(Data excerpts)
━━━━━━

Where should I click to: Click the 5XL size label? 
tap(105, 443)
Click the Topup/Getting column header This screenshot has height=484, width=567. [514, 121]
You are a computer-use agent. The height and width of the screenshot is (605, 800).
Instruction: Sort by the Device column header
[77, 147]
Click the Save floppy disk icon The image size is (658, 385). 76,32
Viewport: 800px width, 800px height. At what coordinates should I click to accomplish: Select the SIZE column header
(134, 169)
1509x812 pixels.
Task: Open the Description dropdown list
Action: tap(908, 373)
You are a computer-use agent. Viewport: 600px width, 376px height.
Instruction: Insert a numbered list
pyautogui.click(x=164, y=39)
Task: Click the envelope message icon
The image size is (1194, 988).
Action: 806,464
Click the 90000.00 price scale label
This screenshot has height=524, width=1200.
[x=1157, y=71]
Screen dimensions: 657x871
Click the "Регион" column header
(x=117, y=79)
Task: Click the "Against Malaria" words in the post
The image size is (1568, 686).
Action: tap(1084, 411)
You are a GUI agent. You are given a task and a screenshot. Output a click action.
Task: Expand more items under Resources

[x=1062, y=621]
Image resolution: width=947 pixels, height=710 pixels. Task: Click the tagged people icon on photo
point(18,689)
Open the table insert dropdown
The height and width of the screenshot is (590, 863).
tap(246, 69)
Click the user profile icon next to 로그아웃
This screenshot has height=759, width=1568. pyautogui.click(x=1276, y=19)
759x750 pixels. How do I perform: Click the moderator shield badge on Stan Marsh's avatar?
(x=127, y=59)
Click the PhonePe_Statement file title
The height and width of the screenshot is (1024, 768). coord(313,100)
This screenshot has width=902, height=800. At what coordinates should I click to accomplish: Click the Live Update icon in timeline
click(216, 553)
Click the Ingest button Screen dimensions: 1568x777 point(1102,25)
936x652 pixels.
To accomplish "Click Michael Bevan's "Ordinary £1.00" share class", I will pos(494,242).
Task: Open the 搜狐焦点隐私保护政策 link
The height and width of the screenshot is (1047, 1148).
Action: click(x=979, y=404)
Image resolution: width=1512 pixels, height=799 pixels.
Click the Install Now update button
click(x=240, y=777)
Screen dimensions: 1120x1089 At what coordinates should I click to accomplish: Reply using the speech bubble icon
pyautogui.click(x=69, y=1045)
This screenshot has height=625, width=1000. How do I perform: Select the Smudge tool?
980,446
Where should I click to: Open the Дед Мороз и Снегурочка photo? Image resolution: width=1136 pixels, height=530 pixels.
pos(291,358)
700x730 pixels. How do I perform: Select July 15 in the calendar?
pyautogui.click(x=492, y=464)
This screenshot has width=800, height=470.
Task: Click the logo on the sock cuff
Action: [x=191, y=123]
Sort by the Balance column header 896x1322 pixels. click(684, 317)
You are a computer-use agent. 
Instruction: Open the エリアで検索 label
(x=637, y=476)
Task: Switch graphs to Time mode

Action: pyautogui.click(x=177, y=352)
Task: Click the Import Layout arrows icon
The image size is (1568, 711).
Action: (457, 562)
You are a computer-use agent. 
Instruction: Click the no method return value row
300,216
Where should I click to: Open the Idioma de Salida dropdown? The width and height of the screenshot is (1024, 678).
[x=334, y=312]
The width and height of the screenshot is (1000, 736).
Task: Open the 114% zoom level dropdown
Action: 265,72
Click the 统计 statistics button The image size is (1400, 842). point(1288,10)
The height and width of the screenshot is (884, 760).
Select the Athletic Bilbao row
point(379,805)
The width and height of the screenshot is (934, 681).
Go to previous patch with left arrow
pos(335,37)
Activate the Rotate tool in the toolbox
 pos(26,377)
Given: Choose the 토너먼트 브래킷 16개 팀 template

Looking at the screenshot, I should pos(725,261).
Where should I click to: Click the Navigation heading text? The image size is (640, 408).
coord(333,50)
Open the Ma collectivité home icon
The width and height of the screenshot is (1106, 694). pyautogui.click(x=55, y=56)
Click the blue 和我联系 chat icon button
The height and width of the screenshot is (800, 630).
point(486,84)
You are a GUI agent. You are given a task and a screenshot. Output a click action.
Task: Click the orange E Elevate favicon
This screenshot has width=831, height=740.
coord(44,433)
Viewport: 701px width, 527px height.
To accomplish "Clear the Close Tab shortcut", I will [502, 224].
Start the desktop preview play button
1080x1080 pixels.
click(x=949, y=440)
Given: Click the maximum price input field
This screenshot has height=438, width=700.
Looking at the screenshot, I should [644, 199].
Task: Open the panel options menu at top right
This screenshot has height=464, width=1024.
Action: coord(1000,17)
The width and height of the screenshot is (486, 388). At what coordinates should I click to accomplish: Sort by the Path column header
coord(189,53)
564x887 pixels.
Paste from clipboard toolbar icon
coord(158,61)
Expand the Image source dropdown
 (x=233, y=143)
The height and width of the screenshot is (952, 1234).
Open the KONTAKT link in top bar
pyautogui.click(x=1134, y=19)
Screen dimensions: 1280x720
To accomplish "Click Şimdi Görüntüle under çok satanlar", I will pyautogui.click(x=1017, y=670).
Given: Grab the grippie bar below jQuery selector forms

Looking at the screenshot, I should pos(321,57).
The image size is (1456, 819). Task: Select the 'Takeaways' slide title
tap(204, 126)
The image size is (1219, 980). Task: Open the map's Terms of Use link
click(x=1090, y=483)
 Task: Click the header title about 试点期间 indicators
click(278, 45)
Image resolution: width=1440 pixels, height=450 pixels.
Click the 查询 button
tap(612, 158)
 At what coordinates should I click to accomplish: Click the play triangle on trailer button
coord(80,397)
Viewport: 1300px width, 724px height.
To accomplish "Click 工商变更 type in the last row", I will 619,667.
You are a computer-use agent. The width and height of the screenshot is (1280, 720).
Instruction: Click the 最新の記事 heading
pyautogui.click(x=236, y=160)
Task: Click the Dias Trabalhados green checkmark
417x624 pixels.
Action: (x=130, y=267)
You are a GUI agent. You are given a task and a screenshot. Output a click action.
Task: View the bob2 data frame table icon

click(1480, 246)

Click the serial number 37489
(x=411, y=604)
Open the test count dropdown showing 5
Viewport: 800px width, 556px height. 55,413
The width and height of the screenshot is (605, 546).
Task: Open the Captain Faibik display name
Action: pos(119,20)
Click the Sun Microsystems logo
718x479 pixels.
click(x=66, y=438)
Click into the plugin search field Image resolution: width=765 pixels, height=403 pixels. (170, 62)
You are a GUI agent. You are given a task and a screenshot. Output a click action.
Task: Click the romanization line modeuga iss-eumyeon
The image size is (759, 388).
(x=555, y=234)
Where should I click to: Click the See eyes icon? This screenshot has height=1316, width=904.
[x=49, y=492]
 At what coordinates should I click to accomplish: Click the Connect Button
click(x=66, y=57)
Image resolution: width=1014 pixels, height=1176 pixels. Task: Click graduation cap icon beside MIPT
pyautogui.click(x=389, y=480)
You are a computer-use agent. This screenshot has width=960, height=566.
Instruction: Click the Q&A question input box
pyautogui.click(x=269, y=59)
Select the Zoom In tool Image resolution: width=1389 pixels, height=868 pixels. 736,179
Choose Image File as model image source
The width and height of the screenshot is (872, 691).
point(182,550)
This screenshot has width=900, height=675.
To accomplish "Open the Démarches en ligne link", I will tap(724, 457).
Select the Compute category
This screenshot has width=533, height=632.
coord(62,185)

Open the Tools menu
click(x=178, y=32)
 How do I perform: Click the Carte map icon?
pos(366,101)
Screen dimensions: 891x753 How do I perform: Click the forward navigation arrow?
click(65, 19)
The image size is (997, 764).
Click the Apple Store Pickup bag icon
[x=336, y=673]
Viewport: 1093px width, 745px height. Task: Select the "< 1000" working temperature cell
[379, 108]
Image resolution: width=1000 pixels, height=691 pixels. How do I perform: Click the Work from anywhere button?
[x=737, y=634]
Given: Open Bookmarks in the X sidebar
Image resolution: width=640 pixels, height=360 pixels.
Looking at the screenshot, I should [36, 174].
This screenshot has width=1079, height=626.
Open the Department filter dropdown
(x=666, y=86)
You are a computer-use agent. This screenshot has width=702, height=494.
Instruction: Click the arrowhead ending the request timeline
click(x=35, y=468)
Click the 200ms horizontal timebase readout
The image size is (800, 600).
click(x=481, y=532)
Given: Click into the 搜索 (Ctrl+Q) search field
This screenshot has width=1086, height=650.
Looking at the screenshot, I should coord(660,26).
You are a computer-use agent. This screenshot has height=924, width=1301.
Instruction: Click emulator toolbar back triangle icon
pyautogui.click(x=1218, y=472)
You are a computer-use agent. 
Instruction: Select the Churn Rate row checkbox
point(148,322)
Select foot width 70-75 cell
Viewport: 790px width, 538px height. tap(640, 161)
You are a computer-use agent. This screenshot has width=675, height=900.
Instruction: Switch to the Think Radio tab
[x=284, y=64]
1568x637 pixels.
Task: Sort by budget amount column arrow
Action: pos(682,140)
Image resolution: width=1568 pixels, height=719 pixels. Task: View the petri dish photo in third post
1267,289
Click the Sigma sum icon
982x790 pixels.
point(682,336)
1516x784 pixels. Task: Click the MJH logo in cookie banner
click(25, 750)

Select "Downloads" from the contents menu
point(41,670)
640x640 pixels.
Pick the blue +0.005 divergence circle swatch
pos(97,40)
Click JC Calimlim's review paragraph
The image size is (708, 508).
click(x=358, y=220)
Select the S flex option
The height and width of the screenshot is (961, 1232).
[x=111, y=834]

━━━━━━

What you will do >>
Filter the entries by the string "price" and copy each matching line.

Response >>
Click the 90000.00 price scale label
Given: Click the maximum price input field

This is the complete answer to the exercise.